O Tribunal de Justiça de Alagoas decide hoje (2) se decreta a falência das empresas do congressista mais rico do país, o deputado federal João Lyra (PSD), pai de Thereza Collor. 

O presidente do TJAL e relator da matéria, desembargador José Carlos Malta Marques, coloca o caso em julgamento.

A falência foi decidida no final de setembro do ano passado, mas virou uma guerra na justiça.

Os advogados do Grupo João Lyra argumentam que o juiz convocado pelo Tribunal de Justiça, Marcelo Tadeu, tem problemas pessoais com o parlamentar e ele não poderia decretar a falência do grupo.

A presidência do TJ decidiu, no ano passado, aceitar uma ação de suspeição movida contra o juiz. Os desembargadores decidem hoje( terça-feira) o futuro desta ação.

Consultado, o Ministério Público Estadual diz que o magistrado agiu baseado na lei e que, por isso, não deve estar sob suspeição. Caso o TJ decida por acatar a recomendação, a falência das empresas fica valendo.

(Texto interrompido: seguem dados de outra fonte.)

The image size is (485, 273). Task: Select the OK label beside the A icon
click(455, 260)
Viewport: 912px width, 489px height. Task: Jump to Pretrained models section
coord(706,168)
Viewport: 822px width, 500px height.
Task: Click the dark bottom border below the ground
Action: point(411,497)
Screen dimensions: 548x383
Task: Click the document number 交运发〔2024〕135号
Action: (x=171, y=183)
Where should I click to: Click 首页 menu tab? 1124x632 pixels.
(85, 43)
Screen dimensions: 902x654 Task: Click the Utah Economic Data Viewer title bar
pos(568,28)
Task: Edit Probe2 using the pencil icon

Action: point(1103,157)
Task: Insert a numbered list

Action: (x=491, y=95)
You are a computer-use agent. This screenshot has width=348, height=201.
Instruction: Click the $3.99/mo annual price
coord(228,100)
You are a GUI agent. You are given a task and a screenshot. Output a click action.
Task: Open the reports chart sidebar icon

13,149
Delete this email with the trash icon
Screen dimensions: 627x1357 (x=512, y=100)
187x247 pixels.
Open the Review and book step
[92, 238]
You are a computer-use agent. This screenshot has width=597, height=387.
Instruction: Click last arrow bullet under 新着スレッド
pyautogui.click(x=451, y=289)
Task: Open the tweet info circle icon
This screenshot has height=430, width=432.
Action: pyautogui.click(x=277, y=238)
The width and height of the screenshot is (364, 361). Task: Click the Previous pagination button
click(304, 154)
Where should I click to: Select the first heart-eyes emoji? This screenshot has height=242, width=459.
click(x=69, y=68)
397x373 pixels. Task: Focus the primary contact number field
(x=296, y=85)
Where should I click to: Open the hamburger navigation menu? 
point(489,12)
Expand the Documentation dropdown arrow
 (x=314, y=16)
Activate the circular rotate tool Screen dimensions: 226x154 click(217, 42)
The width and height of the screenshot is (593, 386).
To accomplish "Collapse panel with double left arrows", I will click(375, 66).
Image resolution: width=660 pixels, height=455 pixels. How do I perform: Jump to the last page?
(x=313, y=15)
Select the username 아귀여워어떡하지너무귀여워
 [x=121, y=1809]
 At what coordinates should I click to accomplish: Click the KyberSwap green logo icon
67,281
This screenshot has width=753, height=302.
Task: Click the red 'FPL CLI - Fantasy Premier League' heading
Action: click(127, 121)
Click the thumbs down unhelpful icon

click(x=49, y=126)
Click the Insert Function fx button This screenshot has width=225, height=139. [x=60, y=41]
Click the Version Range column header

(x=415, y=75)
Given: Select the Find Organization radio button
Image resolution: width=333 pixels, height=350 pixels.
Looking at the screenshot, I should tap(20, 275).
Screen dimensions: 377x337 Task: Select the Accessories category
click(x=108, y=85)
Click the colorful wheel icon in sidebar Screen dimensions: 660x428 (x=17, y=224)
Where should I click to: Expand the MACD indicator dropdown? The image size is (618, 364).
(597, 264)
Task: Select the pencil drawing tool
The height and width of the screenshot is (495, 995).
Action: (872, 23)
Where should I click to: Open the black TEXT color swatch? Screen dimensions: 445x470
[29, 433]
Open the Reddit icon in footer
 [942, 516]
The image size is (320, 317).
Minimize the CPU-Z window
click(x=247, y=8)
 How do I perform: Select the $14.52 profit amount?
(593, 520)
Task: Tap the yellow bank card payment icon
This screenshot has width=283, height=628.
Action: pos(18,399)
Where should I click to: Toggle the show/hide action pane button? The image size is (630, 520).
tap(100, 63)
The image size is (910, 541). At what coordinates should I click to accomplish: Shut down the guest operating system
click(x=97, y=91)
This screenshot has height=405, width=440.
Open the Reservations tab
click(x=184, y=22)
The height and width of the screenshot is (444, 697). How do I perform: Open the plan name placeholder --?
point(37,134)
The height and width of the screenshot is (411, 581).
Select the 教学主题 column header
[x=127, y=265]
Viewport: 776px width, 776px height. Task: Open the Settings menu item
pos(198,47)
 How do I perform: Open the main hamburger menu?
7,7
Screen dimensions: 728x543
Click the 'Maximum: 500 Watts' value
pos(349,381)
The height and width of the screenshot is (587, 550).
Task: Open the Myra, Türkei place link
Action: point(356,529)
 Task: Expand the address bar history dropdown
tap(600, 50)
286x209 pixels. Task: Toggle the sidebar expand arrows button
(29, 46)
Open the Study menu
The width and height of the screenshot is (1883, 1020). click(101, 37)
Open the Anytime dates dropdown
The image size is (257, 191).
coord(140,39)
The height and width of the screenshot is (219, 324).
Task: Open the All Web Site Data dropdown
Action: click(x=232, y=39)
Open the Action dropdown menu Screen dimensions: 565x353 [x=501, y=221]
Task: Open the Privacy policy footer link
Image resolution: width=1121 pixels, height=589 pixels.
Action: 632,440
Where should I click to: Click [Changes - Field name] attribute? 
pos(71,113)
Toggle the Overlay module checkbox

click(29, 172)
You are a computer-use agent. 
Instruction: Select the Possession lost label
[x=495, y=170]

O Tribunal Regional do Trabalho proibiu o grupo de contratar pessoal até que pague a dívida com os atuais funcionários – que estão há seis meses sem receber - e os já demitidos. O Ministério Público do Trabalho entrou com uma ação contra João Lyra e pede R$ 100 milhões de danos coletivos.

Na massa falida estão três usinas em Alagoas e duas Minas Gerais, uma empresa produtora de fertilizantes e adubos, uma concessionária de automóveis, a empresa de táxi aéreo Lub e o hospital São Vicente de Paulo.

A dívida acumulada supera R$ 1 bilhão e é resultado de empréstimos - que não foram pagos - com os bancos Calyon (Londres), Alcotra (Bélgica), Natixis (França) e Banco do Nordeste (Brasil).